__Your instructions__: Set every entry down again exactly, omitting none.

__Given records__:
━━━━

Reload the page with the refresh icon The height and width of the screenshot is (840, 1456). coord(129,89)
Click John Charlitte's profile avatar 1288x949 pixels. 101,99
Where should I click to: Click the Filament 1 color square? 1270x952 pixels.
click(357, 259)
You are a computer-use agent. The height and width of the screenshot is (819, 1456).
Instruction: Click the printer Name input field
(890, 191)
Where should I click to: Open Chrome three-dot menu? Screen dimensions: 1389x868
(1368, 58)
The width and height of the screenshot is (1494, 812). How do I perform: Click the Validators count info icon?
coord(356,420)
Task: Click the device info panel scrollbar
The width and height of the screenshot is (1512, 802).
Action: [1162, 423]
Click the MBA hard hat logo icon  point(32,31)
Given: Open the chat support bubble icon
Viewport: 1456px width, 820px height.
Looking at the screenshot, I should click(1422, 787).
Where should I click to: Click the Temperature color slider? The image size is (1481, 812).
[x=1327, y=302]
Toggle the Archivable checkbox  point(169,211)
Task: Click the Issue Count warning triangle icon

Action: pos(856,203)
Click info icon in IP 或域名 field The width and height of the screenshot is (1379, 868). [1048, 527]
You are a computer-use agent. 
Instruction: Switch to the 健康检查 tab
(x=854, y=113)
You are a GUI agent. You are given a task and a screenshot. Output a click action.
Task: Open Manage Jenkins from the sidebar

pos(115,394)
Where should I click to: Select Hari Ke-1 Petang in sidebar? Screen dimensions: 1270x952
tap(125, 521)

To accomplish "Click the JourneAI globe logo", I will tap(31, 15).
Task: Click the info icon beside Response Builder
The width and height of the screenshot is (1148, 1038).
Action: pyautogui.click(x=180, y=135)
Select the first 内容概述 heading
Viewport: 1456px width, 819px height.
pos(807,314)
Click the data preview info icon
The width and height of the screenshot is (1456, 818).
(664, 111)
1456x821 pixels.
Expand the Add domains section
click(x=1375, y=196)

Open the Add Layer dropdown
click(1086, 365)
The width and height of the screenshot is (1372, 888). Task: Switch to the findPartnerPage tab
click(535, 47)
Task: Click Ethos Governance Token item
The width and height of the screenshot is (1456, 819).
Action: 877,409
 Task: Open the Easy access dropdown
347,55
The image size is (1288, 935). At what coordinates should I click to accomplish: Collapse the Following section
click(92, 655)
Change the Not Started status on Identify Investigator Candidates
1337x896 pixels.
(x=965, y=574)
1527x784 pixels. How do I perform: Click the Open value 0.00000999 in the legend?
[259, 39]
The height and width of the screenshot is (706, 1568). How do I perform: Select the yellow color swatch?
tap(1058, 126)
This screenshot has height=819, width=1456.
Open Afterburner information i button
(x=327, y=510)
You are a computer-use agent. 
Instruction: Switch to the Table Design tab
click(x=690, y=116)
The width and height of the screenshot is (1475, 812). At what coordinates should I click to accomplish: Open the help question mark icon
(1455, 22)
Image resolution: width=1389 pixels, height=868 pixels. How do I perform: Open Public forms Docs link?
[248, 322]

━━━━

__Result for this task__:
Reload the page with the refresh icon The height and width of the screenshot is (840, 1456). coord(129,89)
Click John Charlitte's profile avatar 1288x949 pixels. 101,99
Where should I click to: Click the Filament 1 color square? 1270x952 pixels.
click(357, 259)
You are a computer-use agent. The height and width of the screenshot is (819, 1456).
Instruction: Click the printer Name input field
(890, 191)
Where should I click to: Open Chrome three-dot menu? Screen dimensions: 1389x868
(1368, 58)
The width and height of the screenshot is (1494, 812). How do I perform: Click the Validators count info icon?
coord(356,420)
Task: Click the device info panel scrollbar
The width and height of the screenshot is (1512, 802).
Action: [1162, 423]
Click the MBA hard hat logo icon  point(32,31)
Given: Open the chat support bubble icon
Viewport: 1456px width, 820px height.
Looking at the screenshot, I should click(1422, 787).
Where should I click to: Click the Temperature color slider? The image size is (1481, 812).
[x=1327, y=302]
Toggle the Archivable checkbox  point(169,211)
Task: Click the Issue Count warning triangle icon

Action: pos(856,203)
Click info icon in IP 或域名 field The width and height of the screenshot is (1379, 868). [1048, 527]
You are a computer-use agent. 
Instruction: Switch to the 健康检查 tab
(x=854, y=113)
You are a GUI agent. You are given a task and a screenshot. Output a click action.
Task: Open Manage Jenkins from the sidebar

pos(115,394)
Where should I click to: Select Hari Ke-1 Petang in sidebar? Screen dimensions: 1270x952
tap(125, 521)

To accomplish "Click the JourneAI globe logo", I will tap(31, 15).
Task: Click the info icon beside Response Builder
The width and height of the screenshot is (1148, 1038).
Action: pyautogui.click(x=180, y=135)
Select the first 内容概述 heading
Viewport: 1456px width, 819px height.
pos(807,314)
Click the data preview info icon
The width and height of the screenshot is (1456, 818).
(664, 111)
1456x821 pixels.
Expand the Add domains section
click(x=1375, y=196)

Open the Add Layer dropdown
click(1086, 365)
The width and height of the screenshot is (1372, 888). Task: Switch to the findPartnerPage tab
click(535, 47)
Task: Click Ethos Governance Token item
The width and height of the screenshot is (1456, 819).
Action: 877,409
 Task: Open the Easy access dropdown
347,55
The image size is (1288, 935). At what coordinates should I click to accomplish: Collapse the Following section
click(92, 655)
Change the Not Started status on Identify Investigator Candidates
1337x896 pixels.
(x=965, y=574)
1527x784 pixels. How do I perform: Click the Open value 0.00000999 in the legend?
[259, 39]
The height and width of the screenshot is (706, 1568). How do I perform: Select the yellow color swatch?
tap(1058, 126)
This screenshot has height=819, width=1456.
Open Afterburner information i button
(x=327, y=510)
You are a computer-use agent. 
Instruction: Switch to the Table Design tab
click(x=690, y=116)
The width and height of the screenshot is (1475, 812). At what coordinates should I click to accomplish: Open the help question mark icon
(1455, 22)
Image resolution: width=1389 pixels, height=868 pixels. How do I perform: Open Public forms Docs link?
[248, 322]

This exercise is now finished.